The informal, unwritten rules of the past are no longer adequate, the president added.

"One of the things that we're going to have to do over the next decade is to ultimately arrive at some rules of what is a new game," he said. "And that is the way in which traditional propaganda and traditional covert influence efforts are being turbocharged by the Internet."

The president suggested the U.S. is more vulnerable than other nations because the American economy is both bigger and more highly digitized than those of other countries.

"This is actually a good example of where, in addition to whatever actions that we take bilaterally against Russia, we've got to spend some time working at an international level to start instituting some norms, the same way we did with things like nuclear weapons," he told NPR.
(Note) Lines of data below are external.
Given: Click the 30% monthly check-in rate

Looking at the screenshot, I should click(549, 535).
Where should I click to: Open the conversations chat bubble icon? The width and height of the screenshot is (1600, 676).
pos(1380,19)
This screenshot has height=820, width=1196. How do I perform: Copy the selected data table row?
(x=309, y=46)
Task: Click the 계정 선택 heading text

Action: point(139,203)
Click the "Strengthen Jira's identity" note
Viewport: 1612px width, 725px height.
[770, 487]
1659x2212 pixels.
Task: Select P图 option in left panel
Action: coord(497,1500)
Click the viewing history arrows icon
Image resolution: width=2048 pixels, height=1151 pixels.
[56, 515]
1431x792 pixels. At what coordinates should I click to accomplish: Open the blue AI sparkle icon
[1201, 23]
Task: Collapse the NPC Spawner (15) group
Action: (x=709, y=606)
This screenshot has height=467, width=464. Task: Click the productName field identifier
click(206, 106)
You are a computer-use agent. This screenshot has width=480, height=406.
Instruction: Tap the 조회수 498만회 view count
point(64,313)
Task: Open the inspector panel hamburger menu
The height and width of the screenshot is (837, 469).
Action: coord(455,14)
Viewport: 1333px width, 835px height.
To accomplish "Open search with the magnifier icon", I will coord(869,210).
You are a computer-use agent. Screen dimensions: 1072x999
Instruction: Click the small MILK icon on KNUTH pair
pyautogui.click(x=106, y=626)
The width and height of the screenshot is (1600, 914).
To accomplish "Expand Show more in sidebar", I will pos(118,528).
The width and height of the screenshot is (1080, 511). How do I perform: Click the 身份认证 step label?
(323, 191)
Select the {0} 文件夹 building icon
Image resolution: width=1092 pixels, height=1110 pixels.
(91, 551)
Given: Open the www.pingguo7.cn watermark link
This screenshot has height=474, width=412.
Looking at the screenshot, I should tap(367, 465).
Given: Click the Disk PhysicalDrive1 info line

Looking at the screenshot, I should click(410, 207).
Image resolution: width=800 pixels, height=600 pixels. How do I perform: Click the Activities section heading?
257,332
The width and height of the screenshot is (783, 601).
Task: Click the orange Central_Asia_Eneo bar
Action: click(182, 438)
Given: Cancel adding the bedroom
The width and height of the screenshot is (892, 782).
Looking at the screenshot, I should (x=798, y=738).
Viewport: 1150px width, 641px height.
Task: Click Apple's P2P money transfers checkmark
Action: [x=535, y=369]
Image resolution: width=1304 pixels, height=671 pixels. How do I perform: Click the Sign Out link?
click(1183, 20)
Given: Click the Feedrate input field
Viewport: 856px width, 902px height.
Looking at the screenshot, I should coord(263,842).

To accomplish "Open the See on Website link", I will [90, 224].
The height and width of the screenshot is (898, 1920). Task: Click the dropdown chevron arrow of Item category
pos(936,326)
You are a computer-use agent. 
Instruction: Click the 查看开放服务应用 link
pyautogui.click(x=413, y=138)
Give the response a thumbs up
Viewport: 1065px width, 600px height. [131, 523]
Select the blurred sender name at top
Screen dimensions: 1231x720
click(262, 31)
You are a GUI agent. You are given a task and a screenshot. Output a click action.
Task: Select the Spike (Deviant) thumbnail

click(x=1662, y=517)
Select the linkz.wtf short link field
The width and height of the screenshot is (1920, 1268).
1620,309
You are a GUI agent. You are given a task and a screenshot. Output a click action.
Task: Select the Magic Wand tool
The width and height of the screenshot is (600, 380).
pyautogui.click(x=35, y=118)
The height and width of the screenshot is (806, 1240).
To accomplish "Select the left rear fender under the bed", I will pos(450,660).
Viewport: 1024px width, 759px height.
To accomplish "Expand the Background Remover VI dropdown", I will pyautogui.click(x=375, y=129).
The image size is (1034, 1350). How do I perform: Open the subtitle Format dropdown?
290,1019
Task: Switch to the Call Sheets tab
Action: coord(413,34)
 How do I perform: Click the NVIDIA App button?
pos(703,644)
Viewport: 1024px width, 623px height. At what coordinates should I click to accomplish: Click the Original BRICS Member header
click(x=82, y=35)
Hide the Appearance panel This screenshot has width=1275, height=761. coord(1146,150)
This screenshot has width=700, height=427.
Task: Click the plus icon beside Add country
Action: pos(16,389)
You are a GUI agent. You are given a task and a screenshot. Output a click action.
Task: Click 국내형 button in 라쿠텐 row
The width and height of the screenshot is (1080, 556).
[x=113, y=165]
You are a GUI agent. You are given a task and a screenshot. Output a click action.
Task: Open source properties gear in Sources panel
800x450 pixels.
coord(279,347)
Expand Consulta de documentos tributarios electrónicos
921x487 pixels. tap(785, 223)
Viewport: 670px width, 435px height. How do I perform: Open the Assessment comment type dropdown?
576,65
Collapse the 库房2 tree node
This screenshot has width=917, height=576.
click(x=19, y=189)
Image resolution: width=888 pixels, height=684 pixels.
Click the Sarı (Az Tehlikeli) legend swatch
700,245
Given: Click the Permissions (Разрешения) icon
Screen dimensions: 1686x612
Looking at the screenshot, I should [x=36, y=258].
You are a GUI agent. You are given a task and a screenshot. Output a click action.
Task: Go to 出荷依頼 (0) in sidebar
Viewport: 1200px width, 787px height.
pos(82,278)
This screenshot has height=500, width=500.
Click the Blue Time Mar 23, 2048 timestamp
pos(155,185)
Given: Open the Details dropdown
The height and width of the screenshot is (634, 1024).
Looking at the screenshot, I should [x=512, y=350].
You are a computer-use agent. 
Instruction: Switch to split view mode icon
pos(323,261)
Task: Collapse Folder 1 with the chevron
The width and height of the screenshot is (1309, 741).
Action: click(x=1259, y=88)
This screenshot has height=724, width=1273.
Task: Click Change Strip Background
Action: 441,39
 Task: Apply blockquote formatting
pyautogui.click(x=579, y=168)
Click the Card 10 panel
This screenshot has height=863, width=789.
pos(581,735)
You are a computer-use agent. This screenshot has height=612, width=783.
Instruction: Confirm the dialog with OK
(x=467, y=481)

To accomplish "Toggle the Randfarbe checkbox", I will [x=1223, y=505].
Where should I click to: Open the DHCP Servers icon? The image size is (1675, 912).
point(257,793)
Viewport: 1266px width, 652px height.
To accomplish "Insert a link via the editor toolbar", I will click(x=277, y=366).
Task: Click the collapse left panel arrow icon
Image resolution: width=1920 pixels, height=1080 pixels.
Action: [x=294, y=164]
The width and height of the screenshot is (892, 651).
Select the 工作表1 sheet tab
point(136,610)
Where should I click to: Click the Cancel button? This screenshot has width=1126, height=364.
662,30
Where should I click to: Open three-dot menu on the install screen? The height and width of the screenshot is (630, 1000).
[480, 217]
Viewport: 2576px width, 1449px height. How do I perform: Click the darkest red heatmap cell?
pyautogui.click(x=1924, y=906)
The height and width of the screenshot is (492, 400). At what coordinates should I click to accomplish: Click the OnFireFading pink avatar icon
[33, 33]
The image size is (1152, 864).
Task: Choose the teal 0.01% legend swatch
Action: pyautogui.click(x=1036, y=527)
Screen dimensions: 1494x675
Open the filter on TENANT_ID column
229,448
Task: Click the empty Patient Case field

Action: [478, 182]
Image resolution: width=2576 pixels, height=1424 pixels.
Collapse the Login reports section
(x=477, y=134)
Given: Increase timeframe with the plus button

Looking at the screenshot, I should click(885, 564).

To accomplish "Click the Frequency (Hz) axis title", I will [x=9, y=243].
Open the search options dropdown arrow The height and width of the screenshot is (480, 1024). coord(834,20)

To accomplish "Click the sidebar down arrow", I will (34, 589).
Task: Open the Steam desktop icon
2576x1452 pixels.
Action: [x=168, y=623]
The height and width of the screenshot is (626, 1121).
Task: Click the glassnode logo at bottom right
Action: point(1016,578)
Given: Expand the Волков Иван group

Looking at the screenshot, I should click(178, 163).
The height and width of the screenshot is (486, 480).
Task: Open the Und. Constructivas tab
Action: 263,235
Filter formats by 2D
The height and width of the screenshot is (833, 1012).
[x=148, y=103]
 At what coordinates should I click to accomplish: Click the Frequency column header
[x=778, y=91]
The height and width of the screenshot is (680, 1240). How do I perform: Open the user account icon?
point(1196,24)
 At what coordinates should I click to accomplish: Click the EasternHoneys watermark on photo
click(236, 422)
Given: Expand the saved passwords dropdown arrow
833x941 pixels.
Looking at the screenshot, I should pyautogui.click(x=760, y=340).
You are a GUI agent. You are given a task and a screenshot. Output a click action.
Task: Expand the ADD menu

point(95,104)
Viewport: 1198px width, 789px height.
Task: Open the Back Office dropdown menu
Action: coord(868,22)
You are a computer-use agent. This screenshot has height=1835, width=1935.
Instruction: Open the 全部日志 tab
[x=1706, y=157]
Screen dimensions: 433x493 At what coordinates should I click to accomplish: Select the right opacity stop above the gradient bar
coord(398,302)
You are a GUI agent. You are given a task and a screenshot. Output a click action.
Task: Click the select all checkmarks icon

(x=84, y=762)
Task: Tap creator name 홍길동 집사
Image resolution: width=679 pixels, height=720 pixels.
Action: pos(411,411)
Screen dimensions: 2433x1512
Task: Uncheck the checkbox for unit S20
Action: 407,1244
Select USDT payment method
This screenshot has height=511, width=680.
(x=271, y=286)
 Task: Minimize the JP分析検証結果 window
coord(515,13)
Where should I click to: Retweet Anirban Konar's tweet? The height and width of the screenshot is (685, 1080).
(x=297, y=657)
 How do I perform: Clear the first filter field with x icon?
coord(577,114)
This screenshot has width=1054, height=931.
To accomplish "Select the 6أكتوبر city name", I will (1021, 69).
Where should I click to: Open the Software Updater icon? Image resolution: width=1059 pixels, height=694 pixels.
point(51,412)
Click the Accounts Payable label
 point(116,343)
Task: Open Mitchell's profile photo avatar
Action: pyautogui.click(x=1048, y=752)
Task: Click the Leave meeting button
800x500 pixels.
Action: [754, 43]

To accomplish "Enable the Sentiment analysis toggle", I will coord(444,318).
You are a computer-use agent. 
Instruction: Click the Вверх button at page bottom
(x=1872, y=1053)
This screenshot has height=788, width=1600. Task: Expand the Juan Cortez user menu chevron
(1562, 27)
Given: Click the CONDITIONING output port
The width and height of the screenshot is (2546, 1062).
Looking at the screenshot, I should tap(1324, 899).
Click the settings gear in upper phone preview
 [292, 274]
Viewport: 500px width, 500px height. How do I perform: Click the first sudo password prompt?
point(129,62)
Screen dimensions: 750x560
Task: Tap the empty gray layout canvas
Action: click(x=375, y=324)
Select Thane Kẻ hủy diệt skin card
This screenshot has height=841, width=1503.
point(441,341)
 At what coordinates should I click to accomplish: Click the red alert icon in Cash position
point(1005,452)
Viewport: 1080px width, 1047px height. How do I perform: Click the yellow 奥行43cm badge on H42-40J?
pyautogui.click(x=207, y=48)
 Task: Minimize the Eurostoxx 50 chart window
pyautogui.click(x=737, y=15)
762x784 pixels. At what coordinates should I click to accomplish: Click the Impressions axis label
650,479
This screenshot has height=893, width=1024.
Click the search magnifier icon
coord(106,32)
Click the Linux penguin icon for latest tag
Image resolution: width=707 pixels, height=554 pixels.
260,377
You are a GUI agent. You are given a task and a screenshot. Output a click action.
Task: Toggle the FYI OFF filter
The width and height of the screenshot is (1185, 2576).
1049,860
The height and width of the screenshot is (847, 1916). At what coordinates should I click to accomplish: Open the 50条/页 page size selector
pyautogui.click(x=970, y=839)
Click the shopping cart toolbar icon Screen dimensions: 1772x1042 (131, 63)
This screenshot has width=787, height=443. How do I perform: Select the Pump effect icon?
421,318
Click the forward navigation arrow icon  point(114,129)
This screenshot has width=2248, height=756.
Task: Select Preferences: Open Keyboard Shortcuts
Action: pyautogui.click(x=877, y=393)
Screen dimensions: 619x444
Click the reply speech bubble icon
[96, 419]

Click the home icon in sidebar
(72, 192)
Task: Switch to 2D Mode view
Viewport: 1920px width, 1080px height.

Nuclear weapons are governed by an elaborate web of international treaties, including the Treaty on the Non-Proliferation of Nuclear Weapons. Such an infrastructure has yet to emerge for the much newer challenge of cyberweapons.

In a separate interview with NPR this week at the White House, Lisa Monaco, the president's homeland security and counterterrorism adviser, picked up on a similar theme.

Asked which security threats would loom most pressing to her successor, Monaco glanced at the overflowing inboxes lined up on her desk. She works in the warren of National Security Council offices packed into the basement of the West Wing.

"So, the terror threat," she replied. But Monaco suggested that cyber issues will rank a close second.

"We will continue to see a growth in the number and nature of actors — nation-states, nonstate actors, hacktivists, criminals," she said. "And a wide variety of vectors by which they're trying to do us harm. The Internet of things is going to pose grave new challenges for the next team, as the attack surface that cyber actors can operate in is ever-expansive."